苫小牧中央のプロ注目右腕、斉藤優汰(3年)が苫小牧西・白老東・富川・えりも・室蘭工戦の7回から登板し、自己最速の150キロをマークするなど打者3人を連続三振に切って取る快投で、初戦突破に貢献した。11球すべて直球で勝負し10球が140キロ超え。空振り1、見逃し2の3三振に「直球だけでとテーマを持って臨んだ。コースをついて丁寧に投げることができた」と振り返った。

ついに大台に乗った。先頭打者への初球を144キロで入ると、次打者の3球目に、それまでの最速148キロをマークしギアチェンジ。最後の打者への2球目に投じたストレートが150キロと球場に表示されると、スタンドから「おお~」とどよめきが起こった。斉藤は「高校に入ったときから150キロを目指してきた。まずはうれしい。高校のうちに153キロぐらいまで伸ばせたら」とさらなる高みを見据えた。

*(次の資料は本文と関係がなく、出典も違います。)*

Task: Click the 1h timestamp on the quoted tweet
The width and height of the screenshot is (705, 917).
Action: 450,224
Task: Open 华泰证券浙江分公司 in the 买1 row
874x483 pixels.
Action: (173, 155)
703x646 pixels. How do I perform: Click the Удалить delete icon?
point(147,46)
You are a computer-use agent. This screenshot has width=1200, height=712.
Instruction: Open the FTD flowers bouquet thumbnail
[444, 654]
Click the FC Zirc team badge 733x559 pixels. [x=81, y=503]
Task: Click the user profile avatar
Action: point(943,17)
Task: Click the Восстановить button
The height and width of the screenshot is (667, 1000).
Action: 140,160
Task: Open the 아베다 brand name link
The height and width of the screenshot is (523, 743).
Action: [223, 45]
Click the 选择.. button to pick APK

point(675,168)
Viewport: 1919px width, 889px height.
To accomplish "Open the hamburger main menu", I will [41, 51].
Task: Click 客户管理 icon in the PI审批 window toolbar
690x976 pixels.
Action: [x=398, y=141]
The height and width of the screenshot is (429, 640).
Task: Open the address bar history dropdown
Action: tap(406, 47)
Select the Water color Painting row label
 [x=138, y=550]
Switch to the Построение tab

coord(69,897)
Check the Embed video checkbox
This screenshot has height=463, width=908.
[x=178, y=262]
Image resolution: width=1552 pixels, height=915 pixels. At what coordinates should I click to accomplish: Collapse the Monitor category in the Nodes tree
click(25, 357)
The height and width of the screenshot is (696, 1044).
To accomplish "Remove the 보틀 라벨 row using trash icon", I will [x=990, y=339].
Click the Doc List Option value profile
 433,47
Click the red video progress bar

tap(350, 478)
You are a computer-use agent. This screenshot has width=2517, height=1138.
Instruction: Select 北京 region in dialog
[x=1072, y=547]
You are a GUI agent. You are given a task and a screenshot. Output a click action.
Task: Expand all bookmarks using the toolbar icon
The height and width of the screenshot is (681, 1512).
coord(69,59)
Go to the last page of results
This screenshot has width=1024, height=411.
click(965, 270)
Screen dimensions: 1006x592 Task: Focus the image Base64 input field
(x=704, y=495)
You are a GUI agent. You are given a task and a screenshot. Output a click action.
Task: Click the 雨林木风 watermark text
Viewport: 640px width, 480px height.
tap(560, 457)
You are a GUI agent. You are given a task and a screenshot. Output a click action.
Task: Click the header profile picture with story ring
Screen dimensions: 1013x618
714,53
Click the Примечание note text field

昨秋の全道大会は初戦で滝川西に敗退。制球を乱し7回6安打5四死球5失点と、チームに流れを呼び込むことができなかった。冬場は右肩が下がる癖も含め、徹底したフォーム改善を図り春に臨んだ。筋力トレで体重を昨秋から7キロ増量の91キロに上げ、下半身も安定感が増した。楽天松井のフォームなどを参考に体重移動の方法も研究し「低めに140キロを超える速さで投げられたのは収穫」と手応えを口にした。

スタンドでは巨人、オリックスなどNPB3球団のスカウトが視察。巨人柏田スカウトは「スピードが出る。上背もあり、未完成なところもあるが、伸びしろがある。冬の間、ちゃんと練習してきた証拠。夏までに楽しみが多い」と、成長を感じ取っていた。

左腕の日本ハム根本を育てた渡辺宏禎監督(53)は「(技巧派の)根本とはタイプが違う。しっかり力で押せる投手になってくれたら」と期待。身長も1センチ伸び189センチと、190センチにリーチをかけた。中2秋に捕手から投手転向した伸び盛りが、まずは春の頂点を見据える。【永野高輔】

◆斉藤優汰(さいとう・ゆうた)2004年(平16)5月27日、岩見沢市生まれ。岩見沢日の出小4年時に岩見沢日の出タイガースで野球を始める。中1まで捕手も、岩見沢明成中2年の秋から投手転向。苫小牧中央では1年秋から背番号18でベンチ入り。昨秋は背番号1を背負い全道大会出場も、初戦で滝川西に0-5敗戦。好きな言葉は「習慣は第2の天性なり」。趣味は小説を読むこと。家族は母と弟。189センチ、91キロ。右投げ左打ち。